Aug 25, 2011

Illini Prosthetic Technologies Refines Its Durable and Affordable Prosthetic Arm With Autodesk Inventor Software

Autodesk, Inc. (NASDAQ: ADSK), has named Illini Prosthetic Technologies (IPT), a nonprofit organization, as the Autodesk Inventor of the Month for August for the company’s use of Autodesk Inventor 3D mechanical design software in developing a more affordable and more easily fitted prosthetic arm for below-elbow amputees, particularly those living in developing nations.

There are an estimated 25 million amputees around the world, 80 percent of them in the developing world. IPT’s prosthetic arm represents an opportunity for them to regain the use of their limbs, return to work and better care for themselves and their families.

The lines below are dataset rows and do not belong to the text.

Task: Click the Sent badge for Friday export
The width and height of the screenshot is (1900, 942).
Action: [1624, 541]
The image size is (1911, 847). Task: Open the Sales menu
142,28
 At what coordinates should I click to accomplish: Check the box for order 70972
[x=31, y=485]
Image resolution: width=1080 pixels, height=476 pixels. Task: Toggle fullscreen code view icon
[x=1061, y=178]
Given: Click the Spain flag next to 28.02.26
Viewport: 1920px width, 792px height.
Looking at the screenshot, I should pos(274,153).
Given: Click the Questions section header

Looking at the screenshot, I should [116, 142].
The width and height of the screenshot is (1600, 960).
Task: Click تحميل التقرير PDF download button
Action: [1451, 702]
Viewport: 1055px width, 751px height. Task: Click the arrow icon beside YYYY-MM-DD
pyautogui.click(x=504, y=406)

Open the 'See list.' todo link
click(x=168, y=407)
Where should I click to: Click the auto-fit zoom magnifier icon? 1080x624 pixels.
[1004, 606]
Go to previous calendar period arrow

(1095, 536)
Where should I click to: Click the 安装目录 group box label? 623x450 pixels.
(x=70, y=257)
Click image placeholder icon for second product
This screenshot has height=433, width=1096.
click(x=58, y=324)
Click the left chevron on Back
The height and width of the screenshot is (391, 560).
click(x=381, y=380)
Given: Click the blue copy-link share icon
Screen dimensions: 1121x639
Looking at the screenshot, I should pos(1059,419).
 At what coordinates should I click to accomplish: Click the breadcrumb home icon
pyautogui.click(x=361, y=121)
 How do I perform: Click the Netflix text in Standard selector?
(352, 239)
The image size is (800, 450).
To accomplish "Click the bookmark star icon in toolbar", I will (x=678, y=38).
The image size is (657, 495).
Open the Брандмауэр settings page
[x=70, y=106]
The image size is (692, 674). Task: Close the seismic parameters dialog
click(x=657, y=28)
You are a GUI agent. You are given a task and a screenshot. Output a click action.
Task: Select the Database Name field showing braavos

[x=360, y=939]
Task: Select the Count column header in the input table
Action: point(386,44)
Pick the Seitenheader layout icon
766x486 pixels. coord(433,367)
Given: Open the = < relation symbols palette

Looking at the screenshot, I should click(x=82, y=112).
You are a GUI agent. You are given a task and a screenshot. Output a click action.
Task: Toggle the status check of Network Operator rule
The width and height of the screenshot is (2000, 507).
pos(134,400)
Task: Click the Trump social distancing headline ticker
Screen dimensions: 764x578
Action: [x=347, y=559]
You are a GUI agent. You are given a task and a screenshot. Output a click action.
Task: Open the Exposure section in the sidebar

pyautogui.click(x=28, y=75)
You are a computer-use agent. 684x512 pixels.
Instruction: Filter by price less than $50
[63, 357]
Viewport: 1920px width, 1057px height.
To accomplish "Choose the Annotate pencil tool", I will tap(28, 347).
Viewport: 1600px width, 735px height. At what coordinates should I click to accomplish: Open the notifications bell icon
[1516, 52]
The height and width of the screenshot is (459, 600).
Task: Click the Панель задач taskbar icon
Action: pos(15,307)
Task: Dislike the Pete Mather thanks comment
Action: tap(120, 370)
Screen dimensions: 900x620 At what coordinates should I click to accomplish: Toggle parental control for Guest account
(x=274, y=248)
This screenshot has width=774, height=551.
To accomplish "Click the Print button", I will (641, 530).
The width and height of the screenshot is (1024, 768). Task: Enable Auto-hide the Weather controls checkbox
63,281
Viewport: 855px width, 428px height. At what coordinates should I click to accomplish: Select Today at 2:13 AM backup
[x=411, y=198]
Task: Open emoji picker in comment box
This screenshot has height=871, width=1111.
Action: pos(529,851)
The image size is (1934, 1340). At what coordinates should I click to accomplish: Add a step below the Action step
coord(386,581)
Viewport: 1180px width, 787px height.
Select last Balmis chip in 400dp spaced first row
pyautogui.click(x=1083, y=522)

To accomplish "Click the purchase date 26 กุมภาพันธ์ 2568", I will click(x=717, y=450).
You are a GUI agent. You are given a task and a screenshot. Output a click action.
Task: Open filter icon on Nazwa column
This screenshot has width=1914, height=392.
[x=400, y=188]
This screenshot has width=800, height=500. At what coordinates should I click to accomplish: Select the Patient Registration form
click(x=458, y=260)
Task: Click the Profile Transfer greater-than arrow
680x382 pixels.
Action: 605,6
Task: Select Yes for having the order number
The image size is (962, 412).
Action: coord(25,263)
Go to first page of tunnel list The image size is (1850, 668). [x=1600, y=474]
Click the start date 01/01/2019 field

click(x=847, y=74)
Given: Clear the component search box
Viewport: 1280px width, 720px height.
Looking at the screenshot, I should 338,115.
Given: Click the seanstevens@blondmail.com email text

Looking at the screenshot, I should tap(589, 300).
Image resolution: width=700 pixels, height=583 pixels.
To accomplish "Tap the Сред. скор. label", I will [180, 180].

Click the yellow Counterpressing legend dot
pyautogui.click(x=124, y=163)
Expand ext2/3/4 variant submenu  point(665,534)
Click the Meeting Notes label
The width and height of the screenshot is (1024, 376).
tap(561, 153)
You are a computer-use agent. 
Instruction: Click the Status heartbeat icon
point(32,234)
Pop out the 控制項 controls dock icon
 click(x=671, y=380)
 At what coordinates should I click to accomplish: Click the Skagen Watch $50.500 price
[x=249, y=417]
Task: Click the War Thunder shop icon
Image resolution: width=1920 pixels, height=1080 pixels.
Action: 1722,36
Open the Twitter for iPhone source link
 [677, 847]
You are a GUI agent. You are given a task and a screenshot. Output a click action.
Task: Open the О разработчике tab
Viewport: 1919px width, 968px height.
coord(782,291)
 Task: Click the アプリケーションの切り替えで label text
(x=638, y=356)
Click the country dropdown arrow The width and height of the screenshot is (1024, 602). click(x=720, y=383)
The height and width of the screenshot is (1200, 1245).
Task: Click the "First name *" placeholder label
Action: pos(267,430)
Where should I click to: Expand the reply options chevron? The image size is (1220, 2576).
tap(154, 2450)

“We believe that we can live in a world where every amputee has access to affordable prosthetic care,” said Jonathan Naber, president and founder of IPT. “Autodesk Inventor software is helping us make that vision a reality much sooner by enabling us to digitally explore and refine our ideas.”

IPT's innovation uses an open socket technology that allows prostheses to be fitted onto patients “off the shelf” and in a matter of minutes, a welcome change to the more traditional lengthy and costly custom fabrication and fitting process. The device comes in a variety of sizes that are adjustable for length, diameter and contour, thus ensuring the best fit for the largest possible range of below-elbow amputations.

IPT was founded in 2008 by six University of Illinois engineering students who noticed that while a number of low-cost prosthetics options were available for leg amputees, arm prosthetics typically remained prohibitively expensive.

Testing Ideas With Digital Prototyping

By creating digital prototypes of its prosthetic arm with Inventor, IPT has been able to streamline its product design process and create working physical prototypes that successfully incorporate and balance affordability, durability and flexibility — all important factors for users in developing countries.

IPT is currently gathering feedback from actual amputees on the most recent iteration of its prosthetic arm, and team members will be traveling to Guatemala later in the year to conduct further user testing — as well as to see the direct impact their device is having on people’s lives.

“IPT is a terrific example of bright young minds working together to make the world a better place,” said Robert “Buzz” Kross, senior vice president, Manufacturing Industry Group at Autodesk. “It is thrilling and inspiring to see this group using Digital Prototyping technology to take an innovative idea and turn it into reality — all in service of a great cause.”